What you have to do: Give back exactly the lines from the one containing "You are a computer-use agent. The image" through the end of the records, including both, and no others.

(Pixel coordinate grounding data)
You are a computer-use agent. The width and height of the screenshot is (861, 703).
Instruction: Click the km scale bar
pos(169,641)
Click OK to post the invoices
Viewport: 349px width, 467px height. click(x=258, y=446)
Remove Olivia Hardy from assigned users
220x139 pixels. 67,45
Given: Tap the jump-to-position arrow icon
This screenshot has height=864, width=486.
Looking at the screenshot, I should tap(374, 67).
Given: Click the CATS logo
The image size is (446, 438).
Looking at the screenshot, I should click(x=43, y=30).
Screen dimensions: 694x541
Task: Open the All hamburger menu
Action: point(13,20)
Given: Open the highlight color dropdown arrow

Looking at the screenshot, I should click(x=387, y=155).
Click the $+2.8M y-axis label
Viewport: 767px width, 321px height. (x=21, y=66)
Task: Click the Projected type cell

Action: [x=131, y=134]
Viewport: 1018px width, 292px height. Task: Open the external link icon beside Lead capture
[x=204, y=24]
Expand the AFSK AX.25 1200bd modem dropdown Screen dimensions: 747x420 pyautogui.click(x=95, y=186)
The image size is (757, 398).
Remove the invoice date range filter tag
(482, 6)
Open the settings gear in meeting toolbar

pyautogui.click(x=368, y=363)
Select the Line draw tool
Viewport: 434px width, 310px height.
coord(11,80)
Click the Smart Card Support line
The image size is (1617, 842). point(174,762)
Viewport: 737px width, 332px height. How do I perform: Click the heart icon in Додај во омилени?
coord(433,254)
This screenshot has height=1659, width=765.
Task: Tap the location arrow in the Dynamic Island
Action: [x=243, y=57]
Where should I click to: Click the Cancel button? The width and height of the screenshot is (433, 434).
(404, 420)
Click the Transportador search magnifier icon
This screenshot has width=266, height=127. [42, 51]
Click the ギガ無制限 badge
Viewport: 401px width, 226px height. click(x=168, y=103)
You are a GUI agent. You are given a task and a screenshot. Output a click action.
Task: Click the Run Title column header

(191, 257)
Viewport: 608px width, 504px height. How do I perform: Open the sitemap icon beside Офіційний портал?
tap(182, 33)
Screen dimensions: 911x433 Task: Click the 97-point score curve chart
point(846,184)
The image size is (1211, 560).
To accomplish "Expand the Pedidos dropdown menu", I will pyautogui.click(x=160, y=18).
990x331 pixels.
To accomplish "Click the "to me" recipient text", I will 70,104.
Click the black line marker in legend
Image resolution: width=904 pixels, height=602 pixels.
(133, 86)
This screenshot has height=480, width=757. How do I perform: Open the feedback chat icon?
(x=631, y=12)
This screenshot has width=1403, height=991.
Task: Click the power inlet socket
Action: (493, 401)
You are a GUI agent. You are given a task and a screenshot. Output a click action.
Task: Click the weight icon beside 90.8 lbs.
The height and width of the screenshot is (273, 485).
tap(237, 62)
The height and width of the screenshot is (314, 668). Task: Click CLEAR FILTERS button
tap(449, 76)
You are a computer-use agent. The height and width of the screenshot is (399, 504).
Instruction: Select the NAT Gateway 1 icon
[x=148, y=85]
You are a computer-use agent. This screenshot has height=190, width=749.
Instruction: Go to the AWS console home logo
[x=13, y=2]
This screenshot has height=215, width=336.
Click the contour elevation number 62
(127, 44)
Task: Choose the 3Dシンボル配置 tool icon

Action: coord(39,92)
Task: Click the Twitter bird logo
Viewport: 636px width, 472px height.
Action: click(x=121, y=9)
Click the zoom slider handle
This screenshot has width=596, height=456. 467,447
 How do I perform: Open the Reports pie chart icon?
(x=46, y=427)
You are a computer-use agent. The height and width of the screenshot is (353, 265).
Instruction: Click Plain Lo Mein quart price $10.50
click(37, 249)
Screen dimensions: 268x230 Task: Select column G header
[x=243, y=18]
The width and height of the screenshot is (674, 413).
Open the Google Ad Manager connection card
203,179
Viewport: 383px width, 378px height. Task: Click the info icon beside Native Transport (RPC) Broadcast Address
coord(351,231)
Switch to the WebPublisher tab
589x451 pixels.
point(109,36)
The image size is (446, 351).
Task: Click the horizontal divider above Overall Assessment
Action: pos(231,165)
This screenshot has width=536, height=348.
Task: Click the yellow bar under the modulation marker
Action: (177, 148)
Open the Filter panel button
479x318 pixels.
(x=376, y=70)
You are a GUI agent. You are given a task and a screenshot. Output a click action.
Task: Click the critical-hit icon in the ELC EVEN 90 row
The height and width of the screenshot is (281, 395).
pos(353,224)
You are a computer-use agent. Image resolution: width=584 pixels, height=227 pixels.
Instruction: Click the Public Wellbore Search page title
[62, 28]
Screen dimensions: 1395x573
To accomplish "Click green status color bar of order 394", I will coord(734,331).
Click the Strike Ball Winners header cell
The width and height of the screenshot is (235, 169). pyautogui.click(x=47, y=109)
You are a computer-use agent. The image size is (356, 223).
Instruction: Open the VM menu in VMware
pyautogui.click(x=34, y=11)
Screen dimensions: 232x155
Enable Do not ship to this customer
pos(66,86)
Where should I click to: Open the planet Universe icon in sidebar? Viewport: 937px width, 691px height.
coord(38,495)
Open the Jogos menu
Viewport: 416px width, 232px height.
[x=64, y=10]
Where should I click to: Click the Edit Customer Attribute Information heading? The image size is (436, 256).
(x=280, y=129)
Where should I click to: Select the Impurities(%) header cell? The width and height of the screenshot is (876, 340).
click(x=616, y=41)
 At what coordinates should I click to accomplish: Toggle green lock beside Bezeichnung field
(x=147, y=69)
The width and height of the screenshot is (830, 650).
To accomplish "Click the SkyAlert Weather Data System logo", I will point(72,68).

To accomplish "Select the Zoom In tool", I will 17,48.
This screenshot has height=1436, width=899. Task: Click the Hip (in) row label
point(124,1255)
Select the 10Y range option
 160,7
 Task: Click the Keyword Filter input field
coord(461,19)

Answer to this task:
You are a computer-use agent. The image size is (356, 223).
Instruction: Open the VM menu in VMware
pyautogui.click(x=34, y=11)
Screen dimensions: 232x155
Enable Do not ship to this customer
pos(66,86)
Where should I click to: Open the planet Universe icon in sidebar? Viewport: 937px width, 691px height.
coord(38,495)
Open the Jogos menu
Viewport: 416px width, 232px height.
[x=64, y=10]
Where should I click to: Click the Edit Customer Attribute Information heading? The image size is (436, 256).
(x=280, y=129)
Where should I click to: Select the Impurities(%) header cell? The width and height of the screenshot is (876, 340).
click(x=616, y=41)
 At what coordinates should I click to accomplish: Toggle green lock beside Bezeichnung field
(x=147, y=69)
The width and height of the screenshot is (830, 650).
To accomplish "Click the SkyAlert Weather Data System logo", I will point(72,68).

To accomplish "Select the Zoom In tool", I will 17,48.
This screenshot has height=1436, width=899. Task: Click the Hip (in) row label
point(124,1255)
Select the 10Y range option
 160,7
 Task: Click the Keyword Filter input field
coord(461,19)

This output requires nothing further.